The wireless landscape evolves through generational cycles defined by the 3rd Generation Partnership Project (3GPP). Fifth-generation (5G) systems continue to roll out globally, but the industry already has one eye on 5G-Advanced and the earliest stages of sixth-generation (6G) research. In March 2026, the First Responder Network Authority announced that 3GPP working groups had frozen Release 19, thereby marking the start of a study cycle for Release 20. Release 20 will focus largely on exploratory work for 6G; the International Telecommunication Union’s 6G research schedule calls for technology proposals by early 2029 and completed specifications by 2030. The first normative 6G release, known as Release 21, is expected to begin after the study phase concludes. Antenna designers must therefore prepare for a decade in which specifications are fluid and oriented toward research rather than mass deployment.

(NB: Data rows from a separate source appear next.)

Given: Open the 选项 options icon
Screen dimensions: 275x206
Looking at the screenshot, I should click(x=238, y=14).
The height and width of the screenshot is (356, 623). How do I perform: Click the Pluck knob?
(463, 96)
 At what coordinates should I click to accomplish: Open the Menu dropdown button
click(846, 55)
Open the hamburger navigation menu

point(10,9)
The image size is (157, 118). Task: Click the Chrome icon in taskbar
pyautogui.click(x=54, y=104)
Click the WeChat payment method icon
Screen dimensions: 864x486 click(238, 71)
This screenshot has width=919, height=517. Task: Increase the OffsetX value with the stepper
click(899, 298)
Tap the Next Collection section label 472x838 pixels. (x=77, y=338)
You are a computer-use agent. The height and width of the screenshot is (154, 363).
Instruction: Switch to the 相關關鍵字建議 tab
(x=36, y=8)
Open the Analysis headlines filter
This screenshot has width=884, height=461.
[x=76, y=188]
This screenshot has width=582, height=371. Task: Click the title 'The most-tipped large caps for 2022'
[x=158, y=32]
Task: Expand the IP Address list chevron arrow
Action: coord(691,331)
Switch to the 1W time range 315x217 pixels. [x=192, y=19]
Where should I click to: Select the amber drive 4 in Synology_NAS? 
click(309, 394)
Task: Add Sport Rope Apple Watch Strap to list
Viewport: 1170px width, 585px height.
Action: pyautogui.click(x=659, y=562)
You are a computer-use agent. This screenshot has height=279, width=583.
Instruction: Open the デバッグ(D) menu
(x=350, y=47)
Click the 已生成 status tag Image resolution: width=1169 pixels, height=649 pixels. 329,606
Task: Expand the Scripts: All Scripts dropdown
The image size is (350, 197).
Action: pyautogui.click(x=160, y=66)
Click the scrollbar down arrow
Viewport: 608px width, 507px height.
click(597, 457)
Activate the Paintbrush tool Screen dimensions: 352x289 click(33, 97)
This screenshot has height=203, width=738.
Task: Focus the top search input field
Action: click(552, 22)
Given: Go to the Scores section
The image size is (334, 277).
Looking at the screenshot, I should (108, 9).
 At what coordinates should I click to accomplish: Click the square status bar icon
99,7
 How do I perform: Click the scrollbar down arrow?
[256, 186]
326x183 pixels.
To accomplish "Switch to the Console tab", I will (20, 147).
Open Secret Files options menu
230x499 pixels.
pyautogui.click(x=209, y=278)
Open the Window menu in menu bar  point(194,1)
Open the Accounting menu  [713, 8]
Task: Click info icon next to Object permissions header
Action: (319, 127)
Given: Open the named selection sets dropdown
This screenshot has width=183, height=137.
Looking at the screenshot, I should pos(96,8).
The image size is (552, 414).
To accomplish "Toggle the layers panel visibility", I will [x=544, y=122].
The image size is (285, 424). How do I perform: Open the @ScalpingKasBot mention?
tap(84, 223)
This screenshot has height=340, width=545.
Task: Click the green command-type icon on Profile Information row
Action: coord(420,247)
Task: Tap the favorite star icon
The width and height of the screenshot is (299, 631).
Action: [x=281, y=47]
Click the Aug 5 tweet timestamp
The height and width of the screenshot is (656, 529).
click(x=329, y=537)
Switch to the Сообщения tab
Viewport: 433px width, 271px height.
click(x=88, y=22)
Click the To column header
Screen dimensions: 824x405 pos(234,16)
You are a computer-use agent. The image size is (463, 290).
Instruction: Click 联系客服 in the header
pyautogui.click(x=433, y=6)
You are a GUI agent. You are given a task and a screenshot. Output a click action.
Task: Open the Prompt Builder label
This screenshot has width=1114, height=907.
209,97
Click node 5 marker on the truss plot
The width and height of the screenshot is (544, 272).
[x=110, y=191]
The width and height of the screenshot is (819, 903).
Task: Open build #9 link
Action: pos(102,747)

The shift from 5G to 5G-Advanced will push antennas to operate across wider frequency ranges and support extreme spatial multiplexing. Release 19 and Release 20 introduce features such as enhanced multiple-input multiple-output (MIMO), integrated sensing and communications, and support for low-Earth-orbit (LEO) satellite communications. These capabilities require new antenna form factors capable of covering sub-THz bands while maintaining efficiency. Release 20 documents note that at least two releases – 20 and 21 – will be needed to complete 6G normative work. Consequently, component manufacturers must invest in reconfigurable and broadband arrays that can be upgraded via software as specifications crystallise.
Antenna engineers must also consider the interplay between terrestrial and non-terrestrial networks. Release 20 includes studies on integrating LEO satellites and direct-to-cell services, while Release 21 will formalise requirements for 6G new radio (NR). The resulting environment will demand dual-band or even multi-band antennas that can handle classical sub-6 GHz frequencies alongside millimetre-wave and sub-THz bands. Designers must also anticipate strict requirements on antenna beamforming accuracy, true-time-delay implementation and dynamic spectrum sharing. Preparing for this landscape now will help manufacturers develop versatile products that remain relevant as 3GPP work progresses toward 2030.